(Dataset entries)
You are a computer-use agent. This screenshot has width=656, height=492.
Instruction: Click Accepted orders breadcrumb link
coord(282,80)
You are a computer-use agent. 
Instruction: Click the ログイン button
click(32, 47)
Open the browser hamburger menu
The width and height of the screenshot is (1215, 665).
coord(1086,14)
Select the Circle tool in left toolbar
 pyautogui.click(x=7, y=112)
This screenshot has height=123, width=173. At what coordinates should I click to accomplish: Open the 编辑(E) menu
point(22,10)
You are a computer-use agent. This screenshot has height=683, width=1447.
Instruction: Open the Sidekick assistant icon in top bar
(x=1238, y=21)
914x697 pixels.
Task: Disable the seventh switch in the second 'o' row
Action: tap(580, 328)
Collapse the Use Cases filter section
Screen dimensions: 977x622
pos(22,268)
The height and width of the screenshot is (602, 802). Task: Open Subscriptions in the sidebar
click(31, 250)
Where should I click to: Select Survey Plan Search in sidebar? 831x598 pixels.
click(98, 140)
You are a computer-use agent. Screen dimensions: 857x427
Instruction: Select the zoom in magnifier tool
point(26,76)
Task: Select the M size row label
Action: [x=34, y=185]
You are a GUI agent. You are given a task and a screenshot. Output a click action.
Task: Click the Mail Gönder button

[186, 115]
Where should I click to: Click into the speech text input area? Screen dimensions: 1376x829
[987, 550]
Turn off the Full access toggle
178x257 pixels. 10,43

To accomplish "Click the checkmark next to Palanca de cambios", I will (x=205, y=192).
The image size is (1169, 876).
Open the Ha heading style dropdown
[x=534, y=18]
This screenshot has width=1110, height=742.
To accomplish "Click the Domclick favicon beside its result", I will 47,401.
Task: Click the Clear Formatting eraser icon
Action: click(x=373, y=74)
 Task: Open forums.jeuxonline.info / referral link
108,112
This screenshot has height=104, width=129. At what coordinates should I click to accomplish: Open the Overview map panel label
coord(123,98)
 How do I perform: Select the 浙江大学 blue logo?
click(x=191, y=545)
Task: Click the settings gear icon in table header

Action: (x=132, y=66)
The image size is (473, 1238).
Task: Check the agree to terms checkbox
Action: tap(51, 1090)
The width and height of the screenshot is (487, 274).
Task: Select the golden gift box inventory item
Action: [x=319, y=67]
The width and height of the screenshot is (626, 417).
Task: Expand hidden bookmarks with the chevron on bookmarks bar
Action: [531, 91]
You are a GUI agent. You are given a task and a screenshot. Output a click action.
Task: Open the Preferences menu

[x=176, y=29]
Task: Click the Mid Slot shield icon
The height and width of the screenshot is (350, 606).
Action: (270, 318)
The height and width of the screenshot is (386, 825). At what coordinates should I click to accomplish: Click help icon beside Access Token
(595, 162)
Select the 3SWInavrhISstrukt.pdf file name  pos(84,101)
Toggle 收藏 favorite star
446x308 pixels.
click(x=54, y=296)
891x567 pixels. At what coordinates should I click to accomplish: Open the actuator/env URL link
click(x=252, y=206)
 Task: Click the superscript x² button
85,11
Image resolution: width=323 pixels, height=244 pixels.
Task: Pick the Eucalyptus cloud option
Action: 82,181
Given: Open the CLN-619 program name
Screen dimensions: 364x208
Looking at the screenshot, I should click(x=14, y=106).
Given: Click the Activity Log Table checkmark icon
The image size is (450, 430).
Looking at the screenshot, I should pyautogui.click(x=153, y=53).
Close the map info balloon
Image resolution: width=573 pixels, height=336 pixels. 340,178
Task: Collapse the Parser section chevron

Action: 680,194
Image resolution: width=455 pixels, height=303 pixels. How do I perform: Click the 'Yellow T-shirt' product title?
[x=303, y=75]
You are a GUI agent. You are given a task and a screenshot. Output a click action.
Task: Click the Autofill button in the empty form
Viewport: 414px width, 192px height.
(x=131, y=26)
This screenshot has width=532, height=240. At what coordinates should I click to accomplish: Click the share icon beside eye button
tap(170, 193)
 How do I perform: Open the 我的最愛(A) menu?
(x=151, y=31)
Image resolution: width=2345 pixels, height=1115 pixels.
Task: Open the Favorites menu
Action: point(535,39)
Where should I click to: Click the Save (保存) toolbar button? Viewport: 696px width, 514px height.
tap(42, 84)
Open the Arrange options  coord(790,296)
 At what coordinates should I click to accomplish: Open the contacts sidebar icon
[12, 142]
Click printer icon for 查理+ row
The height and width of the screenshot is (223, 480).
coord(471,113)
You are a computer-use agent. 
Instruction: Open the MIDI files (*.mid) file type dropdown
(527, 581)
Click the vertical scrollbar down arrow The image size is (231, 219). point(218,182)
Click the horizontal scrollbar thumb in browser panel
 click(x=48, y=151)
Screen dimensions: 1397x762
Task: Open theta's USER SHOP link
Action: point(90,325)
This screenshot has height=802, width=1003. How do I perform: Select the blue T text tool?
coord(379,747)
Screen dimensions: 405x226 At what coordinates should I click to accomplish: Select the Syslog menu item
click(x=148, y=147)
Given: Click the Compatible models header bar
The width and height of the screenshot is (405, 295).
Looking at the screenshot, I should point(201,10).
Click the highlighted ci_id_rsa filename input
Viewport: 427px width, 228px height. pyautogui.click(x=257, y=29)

=== Work to be completed ===
Please reproduce, word for word, every line from the line with "Open the Arrange" to the final line above, including both ends.

=== Reply ===
Open the Arrange options  coord(790,296)
 At what coordinates should I click to accomplish: Open the contacts sidebar icon
[12, 142]
Click printer icon for 查理+ row
The height and width of the screenshot is (223, 480).
coord(471,113)
You are a computer-use agent. 
Instruction: Open the MIDI files (*.mid) file type dropdown
(527, 581)
Click the vertical scrollbar down arrow The image size is (231, 219). point(218,182)
Click the horizontal scrollbar thumb in browser panel
 click(x=48, y=151)
Screen dimensions: 1397x762
Task: Open theta's USER SHOP link
Action: point(90,325)
This screenshot has height=802, width=1003. How do I perform: Select the blue T text tool?
coord(379,747)
Screen dimensions: 405x226 At what coordinates should I click to accomplish: Select the Syslog menu item
click(x=148, y=147)
Given: Click the Compatible models header bar
The width and height of the screenshot is (405, 295).
Looking at the screenshot, I should point(201,10).
Click the highlighted ci_id_rsa filename input
Viewport: 427px width, 228px height. pyautogui.click(x=257, y=29)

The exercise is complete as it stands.